While sharp drops in share values are never comfortable, it’s important to consider the bigger picture. A contributor to Bloomberg Opinion wrote, “This decline follows a market that has tripled since 2009, had zero volatility in 2017…This was the 20th time since the bear market ended in 2009 that the Standard & Poor’s 500 Index had a one-day loss of 3 percent. The NASDAQ-100 Index had its eighth 4 percent down day (although it was the biggest one-day fall since August 2011).”
In other words, selloffs are normal and we have experienced them before.
So, what should you take away from last week?
1. First, it was a reminder that stocks are volatile investments. They have the potential
to deliver higher returns than other asset classes because they require investors to take
higher levels of risk.
2. Second, stock market volatility is one reason we allocate assets and build well-
diversified portfolios. Holding different asset classes and diverse investments within a
portfolio can help reduce the sting of unwelcome surprises like a sharp drop in the
value of stocks.
3. Worries about what the future may hold are likely to ruffle investors and we may
see additional bouts of market volatility. The current bull market has been running
for long time. Some analysts anticipate recession and a bear market are ahead. As
Barron’s reported, neither appears to be here yet:
Other leading indicators, including jobless claims and credit spreads, also held up. ‘I
don’t see this all leading to recession,’ says Ed Yardeni, president of Yardeni Research.
‘And, without a recession, I don’t think we get a bear market.’”

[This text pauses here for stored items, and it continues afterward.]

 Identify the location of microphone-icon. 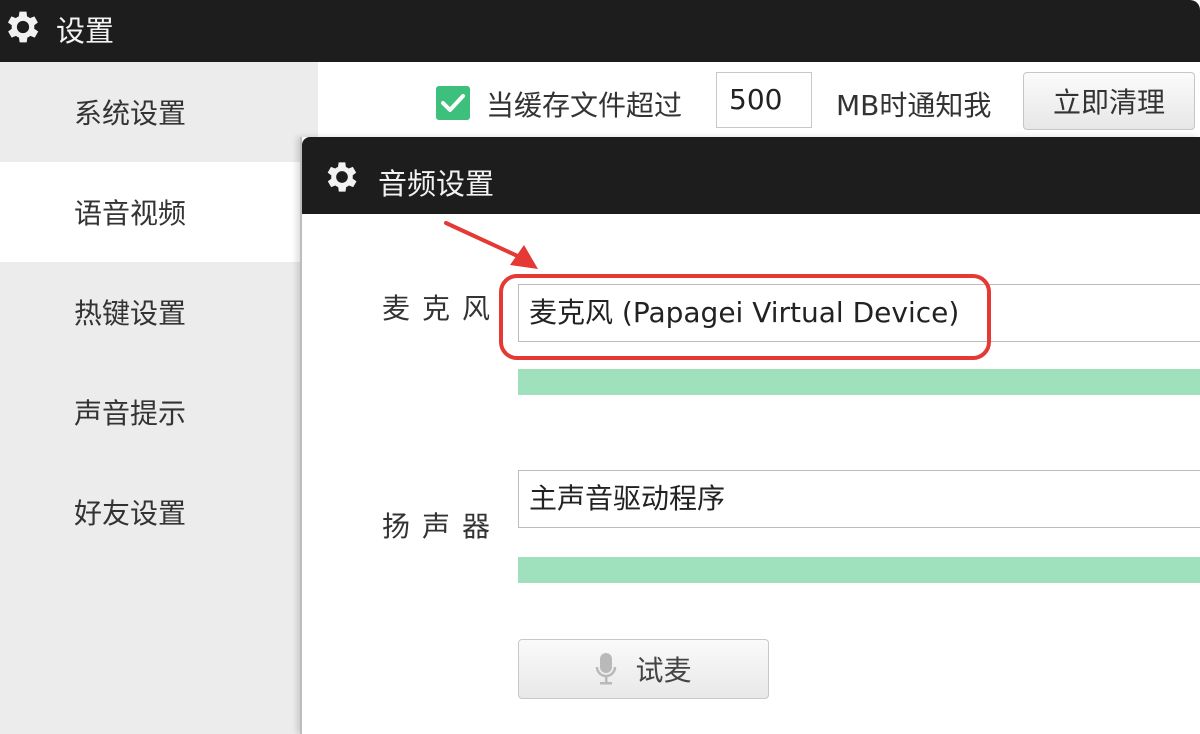
(606, 669).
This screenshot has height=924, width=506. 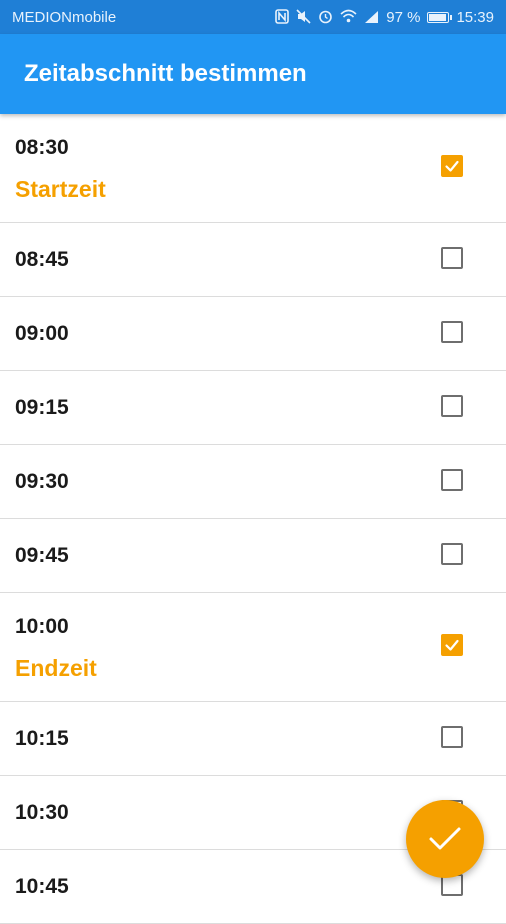 I want to click on time-slot-role-label: Startzeit, so click(x=60, y=189).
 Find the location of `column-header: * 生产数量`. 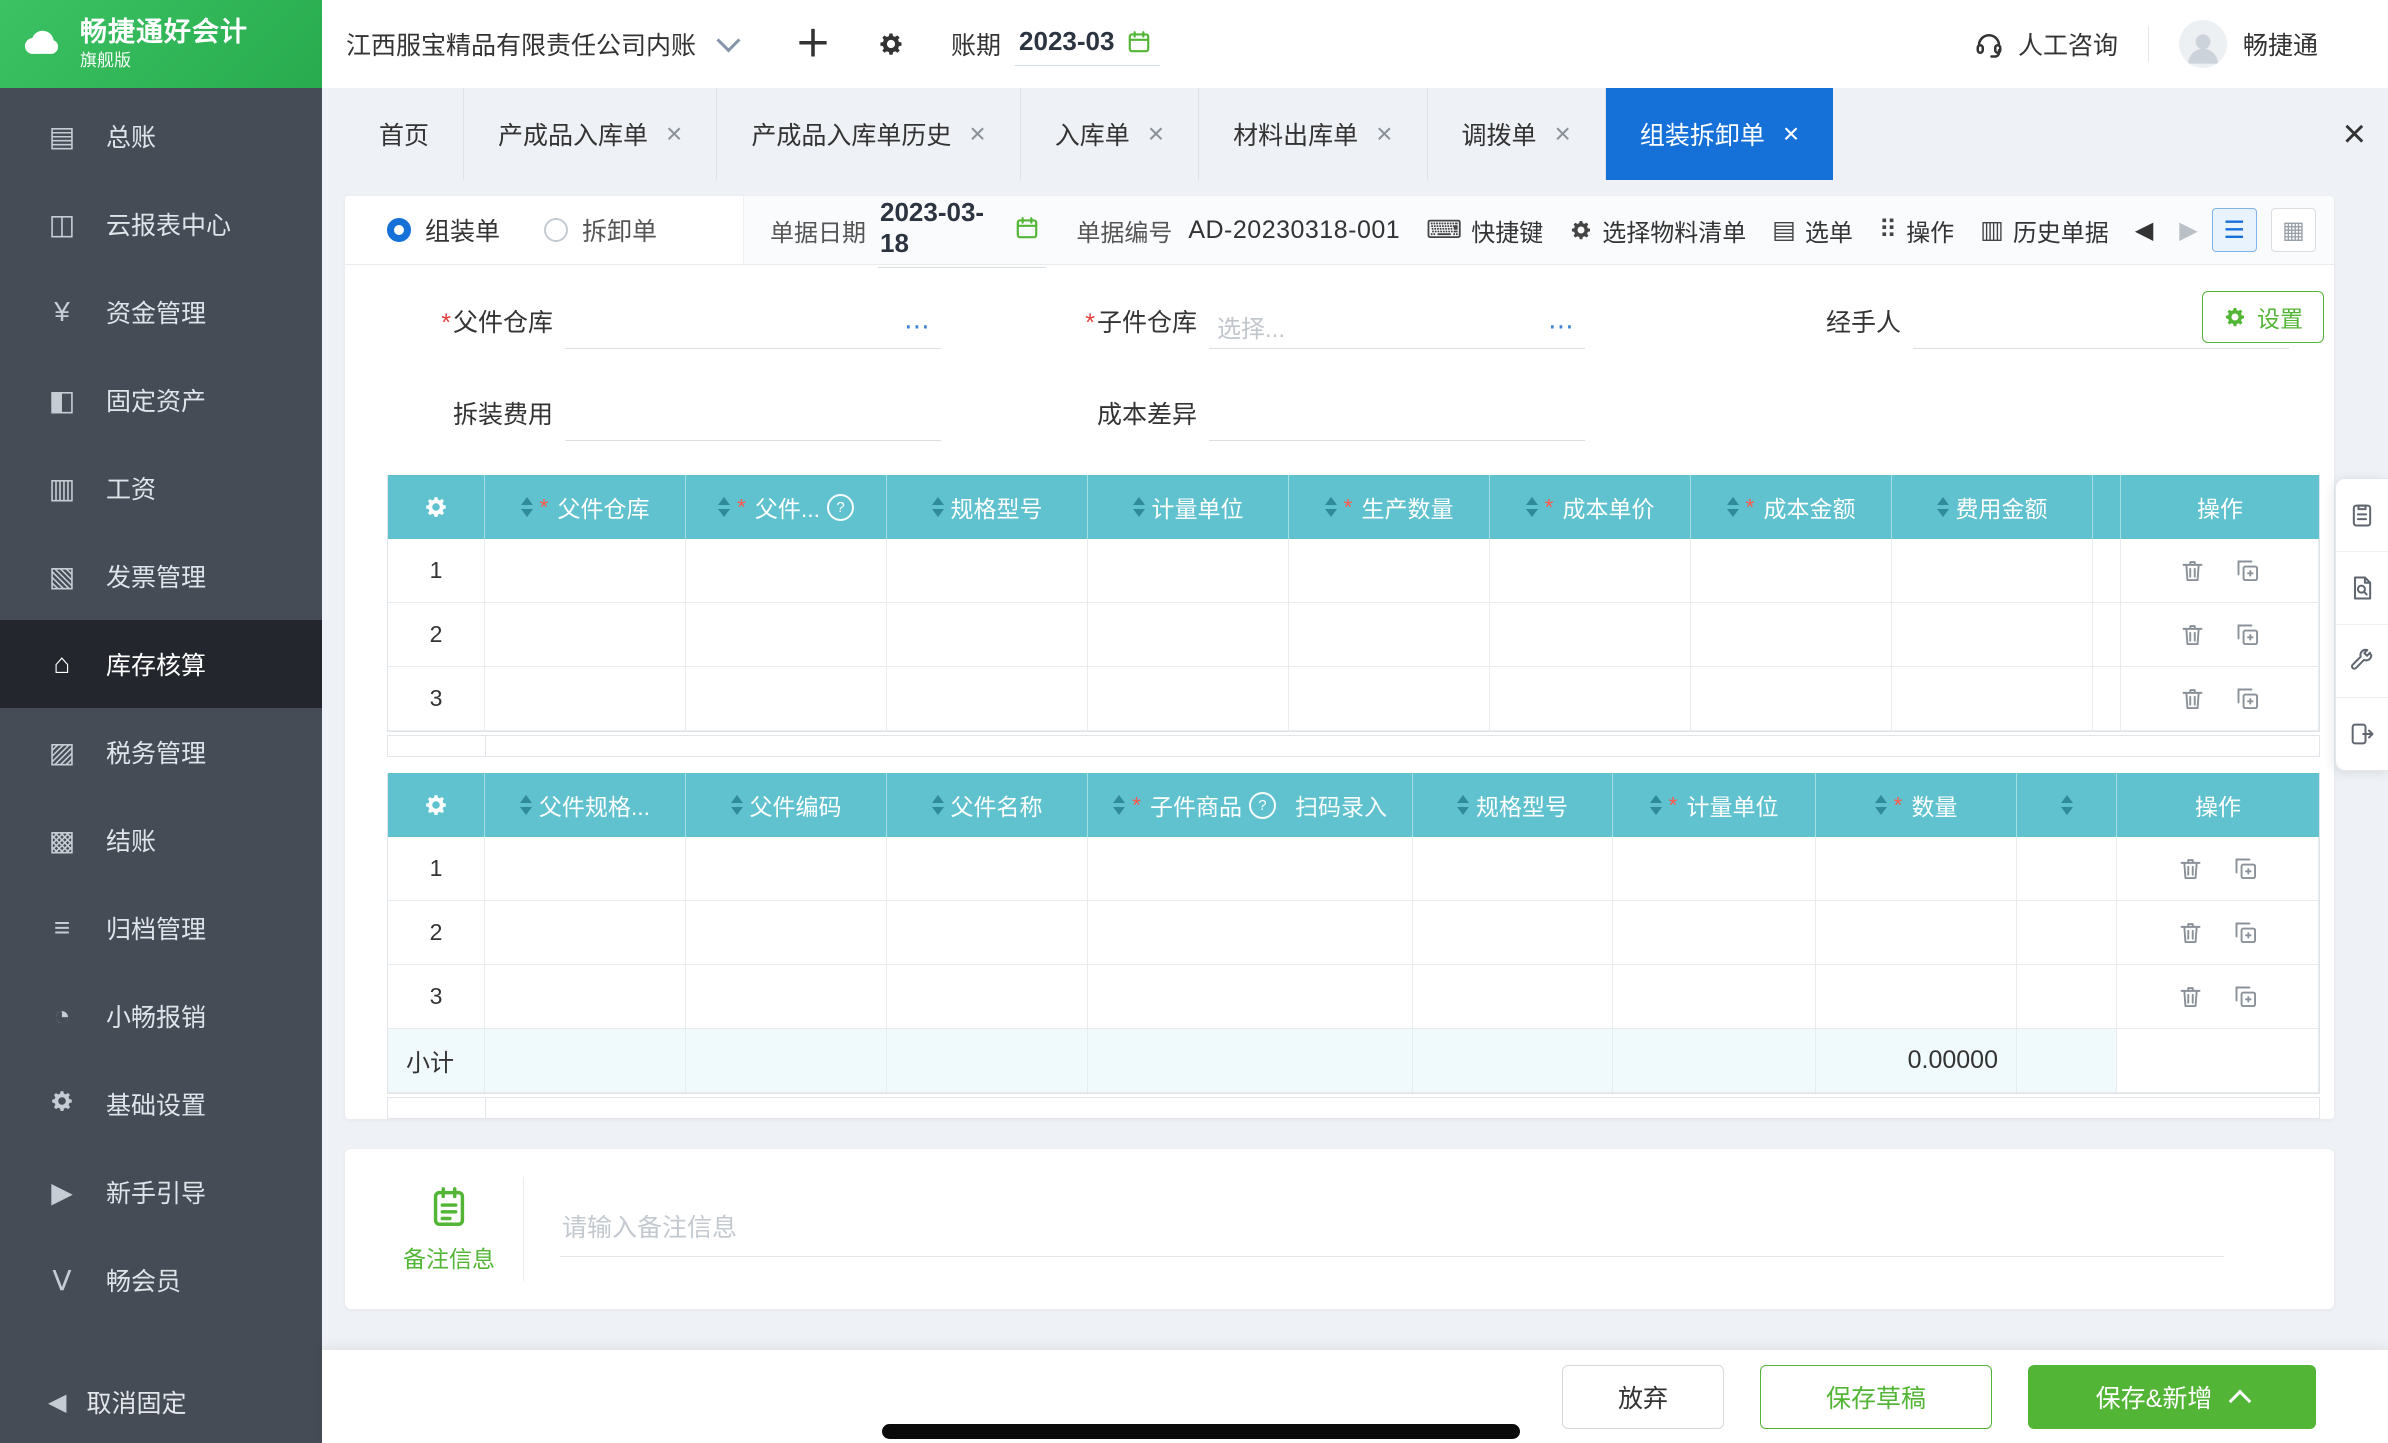

column-header: * 生产数量 is located at coordinates (1390, 507).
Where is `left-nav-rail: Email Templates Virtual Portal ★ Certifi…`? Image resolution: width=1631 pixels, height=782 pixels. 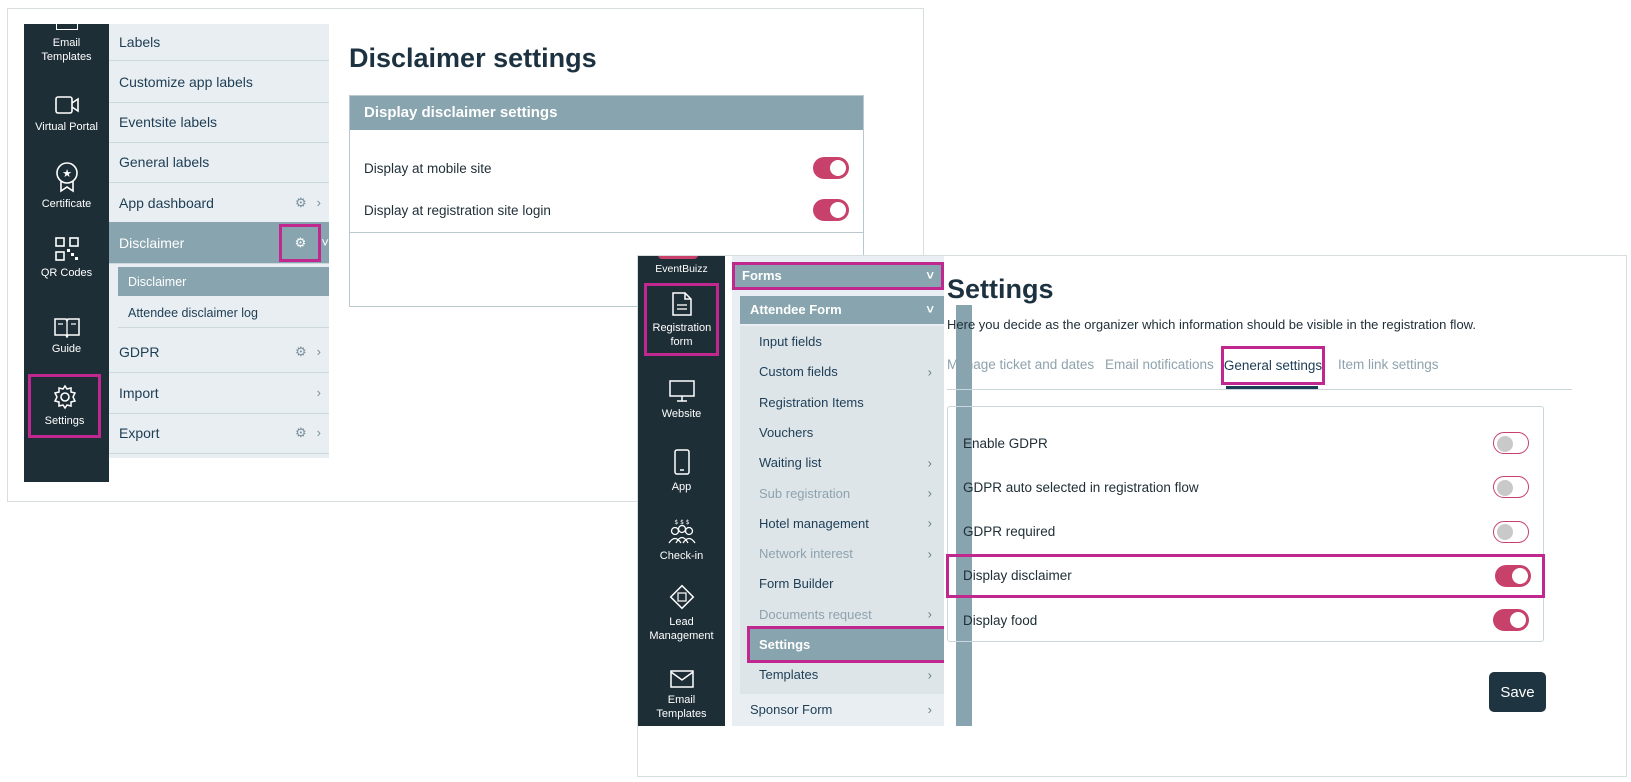
left-nav-rail: Email Templates Virtual Portal ★ Certifi… is located at coordinates (66, 253).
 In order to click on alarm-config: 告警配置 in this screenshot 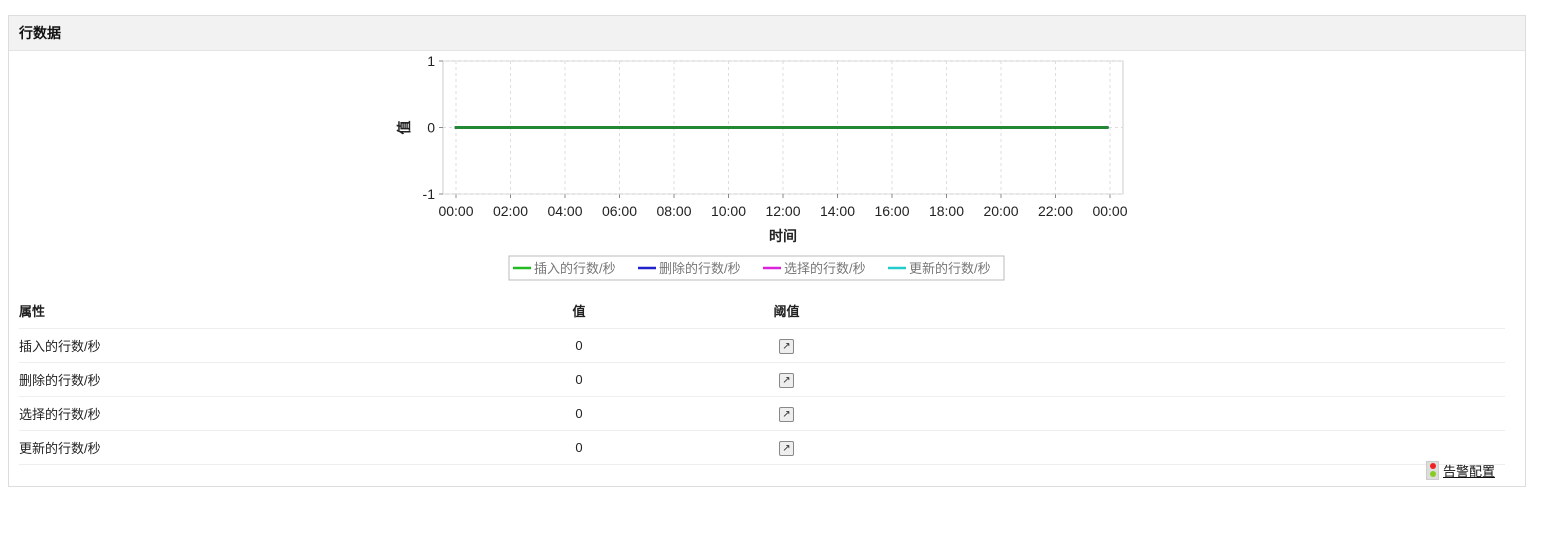, I will do `click(1460, 470)`.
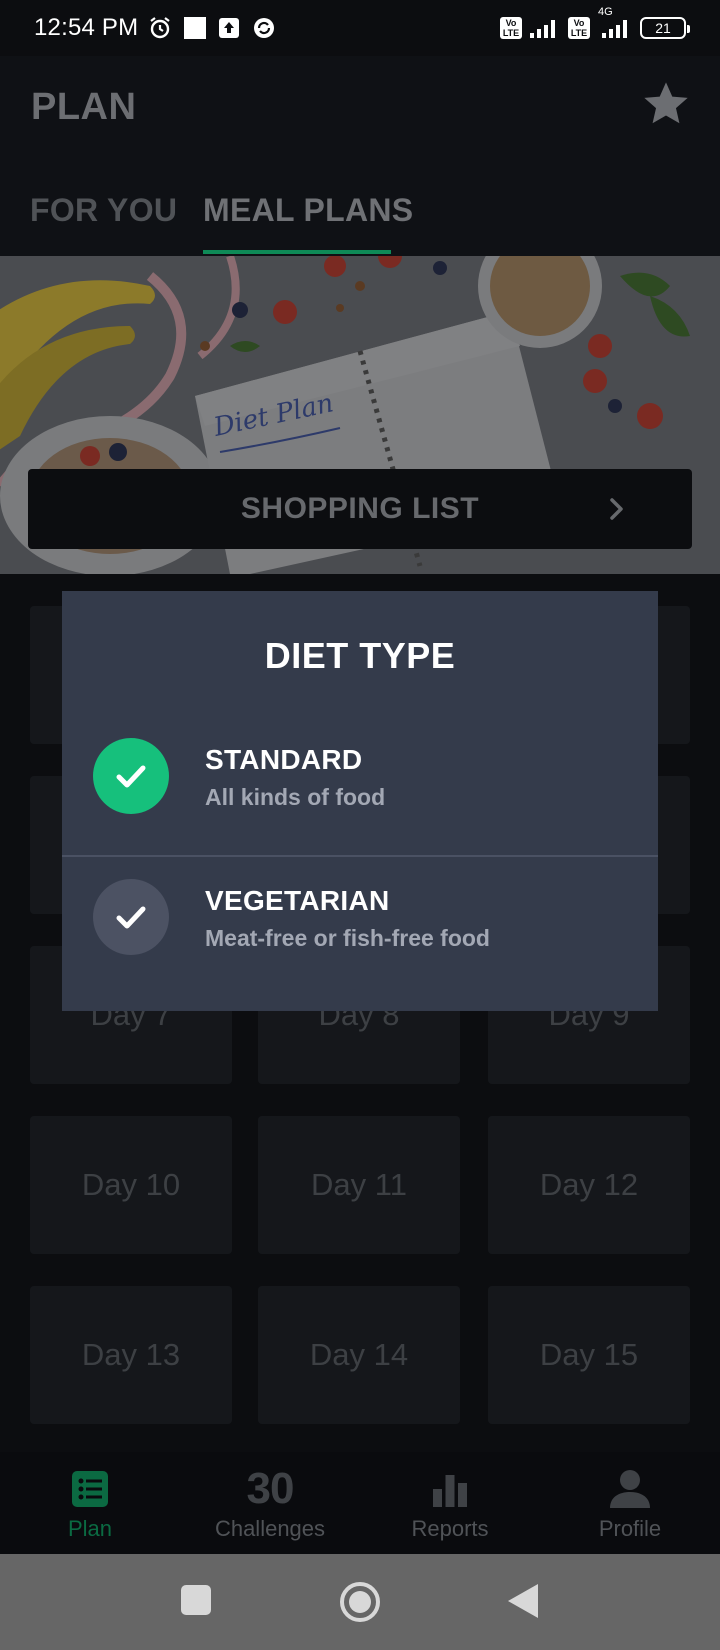 The height and width of the screenshot is (1650, 720). I want to click on signal-4g-icon: 4G, so click(615, 22).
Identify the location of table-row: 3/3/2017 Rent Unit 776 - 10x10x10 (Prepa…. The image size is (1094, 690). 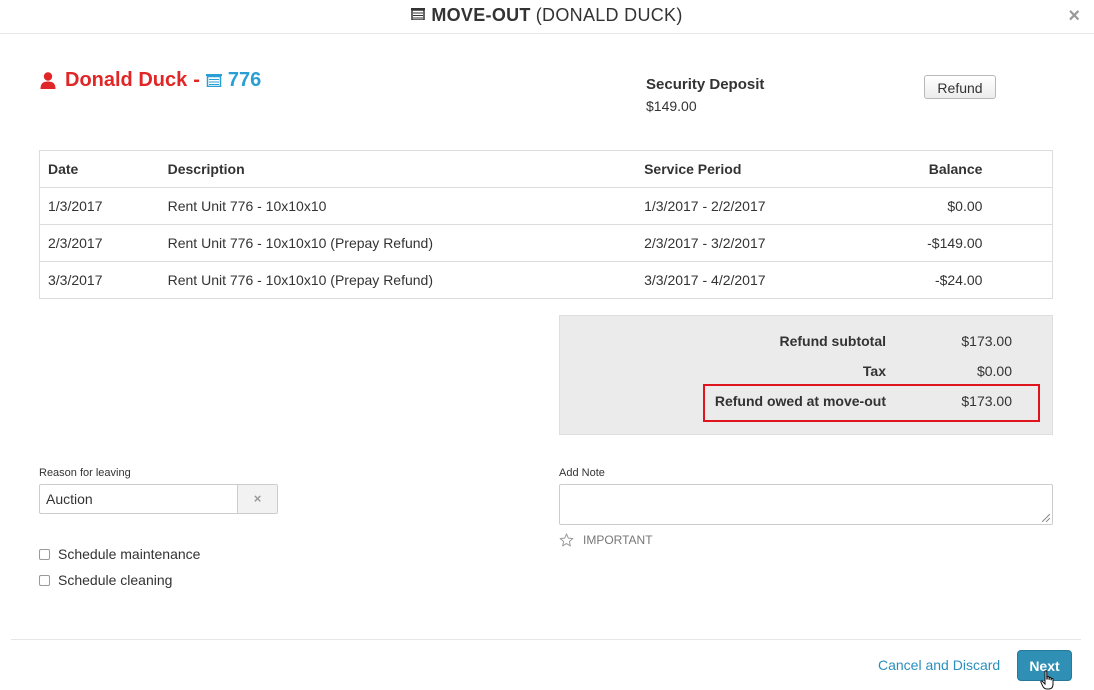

No matter how intellectually rational these points seem, downturns tend to leave everyone feeling jittery and uncertain. So, take a moment. Think about your portfolio and how it was built to help you achieve your financial goals. Now, ask yourself:
• Have my goals changed?
• Has my risk tolerance changed?
If the answer to either of these questions is, ‘Yes,’ call us. We’ll sit down, review your goals and risk tolerance, and make sure your portfolio is structured appropriately.
We’re hoping for calmer markets ahead, but we may be in for a bumpy ride.